▶ _Excerpt_
%%


  • Cash Flow Track Record

    Fail

    The company's free cash flow generation is highly erratic, swinging between strong positive results and negative cash burn, making it an unreliable source of funding for the business.

    Over the past five years, Mulberry's cash flow has been dangerously inconsistent. It posted strong positive free cash flow (FCF) in FY2021 (£14.67 million) and FY2022 (£14.8 million), demonstrating potential. However, this was immediately followed by two years of cash burn, with FCF at -£6.3 million in FY2023 and -£0.8 million in FY2024. While FCF recovered to £6.95 million in FY2025, this volatility highlights major challenges in managing working capital, particularly inventory, and capital expenditures. This unpredictable performance makes it difficult for the company to plan investments, repay debt, or offer sustainable shareholder returns, unlike industry giants like LVMH that produce tens of billions in reliable free cash flow annually.

  • Margin Trend History

    Fail

    Profitability has collapsed over the past three years, with operating margins plummeting from a healthy `11.37%` in FY2022 to a deeply negative `-21.84%` in FY2025, indicating severe operational distress.

    Mulberry's margin history paints a picture of a business in sharp decline. While its gross margins have remained relatively stable in the 60-70% range, its operating and net margins have been extremely volatile and have recently imploded. After a promising operating margin of 11.37% in FY2022, the company's profitability eroded rapidly to 3.25% in FY2023 before turning into substantial losses in FY2024 (-12.62%) and FY2025 (-21.84%). This indicates a critical failure to control operating expenses relative to falling sales. Peers like Prada and Kering consistently deliver operating margins above 15% and 25% respectively, showcasing superior pricing power and cost management that Mulberry clearly lacks. Such a negative and worsening trend is a major red flag for investors.

%%

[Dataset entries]
%%

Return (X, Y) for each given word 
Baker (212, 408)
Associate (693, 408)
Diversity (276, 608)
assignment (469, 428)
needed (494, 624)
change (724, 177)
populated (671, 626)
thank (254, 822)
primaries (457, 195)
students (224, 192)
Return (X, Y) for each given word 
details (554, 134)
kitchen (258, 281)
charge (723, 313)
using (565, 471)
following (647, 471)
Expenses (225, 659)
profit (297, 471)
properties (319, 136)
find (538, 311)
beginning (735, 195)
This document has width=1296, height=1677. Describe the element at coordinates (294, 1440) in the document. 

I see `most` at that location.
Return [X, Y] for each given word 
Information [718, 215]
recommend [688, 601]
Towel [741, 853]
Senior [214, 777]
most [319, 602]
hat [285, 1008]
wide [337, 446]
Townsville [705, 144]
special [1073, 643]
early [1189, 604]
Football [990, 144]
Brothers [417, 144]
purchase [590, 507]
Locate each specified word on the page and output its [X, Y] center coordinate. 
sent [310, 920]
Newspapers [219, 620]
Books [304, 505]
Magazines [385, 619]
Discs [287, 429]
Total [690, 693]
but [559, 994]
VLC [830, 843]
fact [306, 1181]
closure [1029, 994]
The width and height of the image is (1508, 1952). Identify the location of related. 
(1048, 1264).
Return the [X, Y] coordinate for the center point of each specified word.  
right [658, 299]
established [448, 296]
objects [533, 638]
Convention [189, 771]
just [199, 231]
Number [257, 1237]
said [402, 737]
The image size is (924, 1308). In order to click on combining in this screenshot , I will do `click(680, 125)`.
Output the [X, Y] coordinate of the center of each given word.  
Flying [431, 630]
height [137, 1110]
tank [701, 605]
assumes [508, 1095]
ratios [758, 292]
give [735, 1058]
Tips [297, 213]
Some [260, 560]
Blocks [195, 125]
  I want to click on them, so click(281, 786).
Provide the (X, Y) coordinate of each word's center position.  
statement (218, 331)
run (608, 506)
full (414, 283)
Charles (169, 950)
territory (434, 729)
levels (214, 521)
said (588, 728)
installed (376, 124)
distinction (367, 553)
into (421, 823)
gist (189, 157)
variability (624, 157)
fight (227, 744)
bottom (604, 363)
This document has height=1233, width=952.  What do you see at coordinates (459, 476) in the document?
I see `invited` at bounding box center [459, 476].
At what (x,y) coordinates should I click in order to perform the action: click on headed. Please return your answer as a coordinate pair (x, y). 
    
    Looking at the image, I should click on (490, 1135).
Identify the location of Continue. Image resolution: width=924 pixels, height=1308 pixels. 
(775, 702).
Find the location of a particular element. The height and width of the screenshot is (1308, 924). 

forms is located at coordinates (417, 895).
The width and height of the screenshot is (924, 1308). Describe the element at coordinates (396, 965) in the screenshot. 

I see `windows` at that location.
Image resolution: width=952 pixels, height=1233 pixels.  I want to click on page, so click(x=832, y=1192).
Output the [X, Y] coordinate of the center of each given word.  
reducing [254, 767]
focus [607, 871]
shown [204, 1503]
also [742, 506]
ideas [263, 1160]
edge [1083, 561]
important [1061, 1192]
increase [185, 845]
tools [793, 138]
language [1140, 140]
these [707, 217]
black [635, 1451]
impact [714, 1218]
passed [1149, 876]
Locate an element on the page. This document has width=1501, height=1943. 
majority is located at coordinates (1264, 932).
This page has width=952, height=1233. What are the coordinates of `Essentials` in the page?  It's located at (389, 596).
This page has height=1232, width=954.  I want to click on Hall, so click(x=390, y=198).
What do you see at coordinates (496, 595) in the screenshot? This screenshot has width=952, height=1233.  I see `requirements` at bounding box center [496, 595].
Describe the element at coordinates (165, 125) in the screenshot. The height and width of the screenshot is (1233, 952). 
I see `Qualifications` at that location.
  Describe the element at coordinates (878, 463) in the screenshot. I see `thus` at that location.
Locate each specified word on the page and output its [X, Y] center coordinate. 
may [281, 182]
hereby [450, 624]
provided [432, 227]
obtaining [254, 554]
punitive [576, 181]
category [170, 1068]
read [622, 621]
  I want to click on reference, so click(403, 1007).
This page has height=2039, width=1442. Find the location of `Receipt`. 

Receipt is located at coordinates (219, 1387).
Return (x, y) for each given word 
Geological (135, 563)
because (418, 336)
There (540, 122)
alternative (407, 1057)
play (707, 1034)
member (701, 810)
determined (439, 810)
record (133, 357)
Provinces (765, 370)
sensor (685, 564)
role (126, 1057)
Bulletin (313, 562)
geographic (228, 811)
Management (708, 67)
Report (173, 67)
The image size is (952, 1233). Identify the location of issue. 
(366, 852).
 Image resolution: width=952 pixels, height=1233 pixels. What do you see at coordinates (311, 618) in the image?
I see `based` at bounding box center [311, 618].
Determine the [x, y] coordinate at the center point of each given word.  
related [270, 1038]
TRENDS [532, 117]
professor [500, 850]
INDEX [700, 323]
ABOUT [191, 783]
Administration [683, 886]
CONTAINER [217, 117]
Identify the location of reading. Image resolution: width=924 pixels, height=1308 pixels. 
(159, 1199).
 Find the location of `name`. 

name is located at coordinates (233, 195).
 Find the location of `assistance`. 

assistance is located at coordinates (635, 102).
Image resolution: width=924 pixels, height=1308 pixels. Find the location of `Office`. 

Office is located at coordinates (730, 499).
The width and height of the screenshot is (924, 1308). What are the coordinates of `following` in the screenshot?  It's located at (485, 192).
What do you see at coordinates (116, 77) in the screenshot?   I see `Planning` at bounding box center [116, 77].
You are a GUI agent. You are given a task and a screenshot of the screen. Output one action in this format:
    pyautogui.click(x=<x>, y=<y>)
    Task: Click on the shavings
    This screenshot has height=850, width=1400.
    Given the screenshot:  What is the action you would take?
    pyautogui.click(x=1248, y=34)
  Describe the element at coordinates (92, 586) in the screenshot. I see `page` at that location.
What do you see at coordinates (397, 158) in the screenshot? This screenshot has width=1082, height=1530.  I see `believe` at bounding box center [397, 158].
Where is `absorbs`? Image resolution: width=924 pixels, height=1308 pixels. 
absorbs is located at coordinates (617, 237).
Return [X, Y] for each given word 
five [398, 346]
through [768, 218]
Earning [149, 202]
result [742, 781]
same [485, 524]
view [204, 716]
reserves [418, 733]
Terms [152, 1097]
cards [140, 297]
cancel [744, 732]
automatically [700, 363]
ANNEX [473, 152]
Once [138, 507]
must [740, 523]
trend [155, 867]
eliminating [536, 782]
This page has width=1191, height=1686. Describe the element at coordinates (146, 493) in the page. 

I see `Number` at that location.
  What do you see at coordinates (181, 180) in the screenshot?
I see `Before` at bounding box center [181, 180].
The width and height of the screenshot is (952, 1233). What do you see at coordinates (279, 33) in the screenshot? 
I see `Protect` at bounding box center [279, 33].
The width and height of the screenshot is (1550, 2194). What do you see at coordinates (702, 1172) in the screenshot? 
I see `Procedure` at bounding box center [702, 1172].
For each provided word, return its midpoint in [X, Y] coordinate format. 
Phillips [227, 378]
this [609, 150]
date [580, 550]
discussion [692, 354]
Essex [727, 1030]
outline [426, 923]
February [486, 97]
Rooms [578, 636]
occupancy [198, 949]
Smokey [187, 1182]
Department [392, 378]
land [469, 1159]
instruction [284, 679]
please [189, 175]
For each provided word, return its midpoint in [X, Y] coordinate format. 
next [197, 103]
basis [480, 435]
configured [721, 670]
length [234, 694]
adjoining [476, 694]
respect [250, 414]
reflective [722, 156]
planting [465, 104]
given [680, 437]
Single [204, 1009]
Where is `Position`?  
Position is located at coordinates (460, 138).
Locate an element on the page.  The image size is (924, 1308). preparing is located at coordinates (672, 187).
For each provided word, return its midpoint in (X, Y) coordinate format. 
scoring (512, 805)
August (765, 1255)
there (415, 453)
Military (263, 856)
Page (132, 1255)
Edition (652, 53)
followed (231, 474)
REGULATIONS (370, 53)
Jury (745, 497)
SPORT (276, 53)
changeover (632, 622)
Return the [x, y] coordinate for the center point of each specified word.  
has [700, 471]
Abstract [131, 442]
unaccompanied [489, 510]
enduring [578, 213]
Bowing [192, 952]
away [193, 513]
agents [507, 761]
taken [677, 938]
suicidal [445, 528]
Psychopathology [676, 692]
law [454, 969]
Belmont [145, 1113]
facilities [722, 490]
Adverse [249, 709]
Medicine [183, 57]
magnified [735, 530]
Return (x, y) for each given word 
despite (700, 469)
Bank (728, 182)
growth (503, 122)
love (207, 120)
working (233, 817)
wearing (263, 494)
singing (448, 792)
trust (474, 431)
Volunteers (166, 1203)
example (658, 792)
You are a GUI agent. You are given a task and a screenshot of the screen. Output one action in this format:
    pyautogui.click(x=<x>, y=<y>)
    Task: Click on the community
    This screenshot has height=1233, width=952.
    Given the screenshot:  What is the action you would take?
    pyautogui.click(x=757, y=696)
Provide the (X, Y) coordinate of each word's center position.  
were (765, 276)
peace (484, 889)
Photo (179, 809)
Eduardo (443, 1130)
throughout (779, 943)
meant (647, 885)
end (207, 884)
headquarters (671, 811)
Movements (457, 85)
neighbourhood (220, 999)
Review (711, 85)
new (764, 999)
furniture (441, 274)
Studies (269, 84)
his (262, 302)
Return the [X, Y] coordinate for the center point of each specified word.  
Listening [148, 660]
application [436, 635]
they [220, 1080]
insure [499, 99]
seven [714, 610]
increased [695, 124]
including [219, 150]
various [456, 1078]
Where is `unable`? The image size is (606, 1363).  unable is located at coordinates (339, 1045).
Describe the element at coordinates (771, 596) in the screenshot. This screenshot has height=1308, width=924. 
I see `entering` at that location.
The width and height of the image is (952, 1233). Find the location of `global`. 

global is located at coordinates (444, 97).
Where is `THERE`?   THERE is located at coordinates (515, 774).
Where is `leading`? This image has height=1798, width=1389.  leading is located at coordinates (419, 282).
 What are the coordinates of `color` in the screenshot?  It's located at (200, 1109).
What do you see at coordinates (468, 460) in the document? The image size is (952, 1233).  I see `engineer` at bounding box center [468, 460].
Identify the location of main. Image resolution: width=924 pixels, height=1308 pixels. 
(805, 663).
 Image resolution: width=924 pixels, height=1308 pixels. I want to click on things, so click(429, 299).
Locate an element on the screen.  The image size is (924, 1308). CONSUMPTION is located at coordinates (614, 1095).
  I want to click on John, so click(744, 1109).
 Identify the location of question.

%%

▶ _Brief 1_
Write out the part of the Mulberry excerpt that runs from "Over the past five" through "cash flow annually.".
▶ _Brief 2_
Summarize the Mulberry excerpt in two sentences.
▶ _Brief 3_
Answer these questions from the Mulberry excerpt:
(a) What was Mulberry's free cash flow in FY2023?
(b) In what range have Mulberry's gross margins stayed?
(c) What was the company's operating margin in FY2023?

▶ _Task output 1_
Over the past five years, Mulberry's cash flow has been dangerously inconsistent. It posted strong positive free cash flow (FCF) in FY2021 (£14.67 million) and FY2022 (£14.8 million), demonstrating potential. However, this was immediately followed by two years of cash burn, with FCF at -£6.3 million in FY2023 and -£0.8 million in FY2024. While FCF recovered to £6.95 million in FY2025, this volatility highlights major challenges in managing working capital, particularly inventory, and capital expenditures. This unpredictable performance makes it difficult for the company to plan investments, repay debt, or offer sustainable shareholder returns, unlike industry giants like LVMH that produce tens of billions in reliable free cash flow annually.

▶ _Task output 2_
Mulberry's free cash flow has been highly erratic over five years: it was strongly positive in FY2021 and FY2022, negative in FY2023 and FY2024, and recovered to £6.95 million in FY2025. Its operating margin fell from 11.37% in FY2022 to -21.84% in FY2025, while gross margins stayed in the 60-70% range.

▶ _Task output 3_
(a) -£6.3 million
(b) 60-70%
(c) 3.25%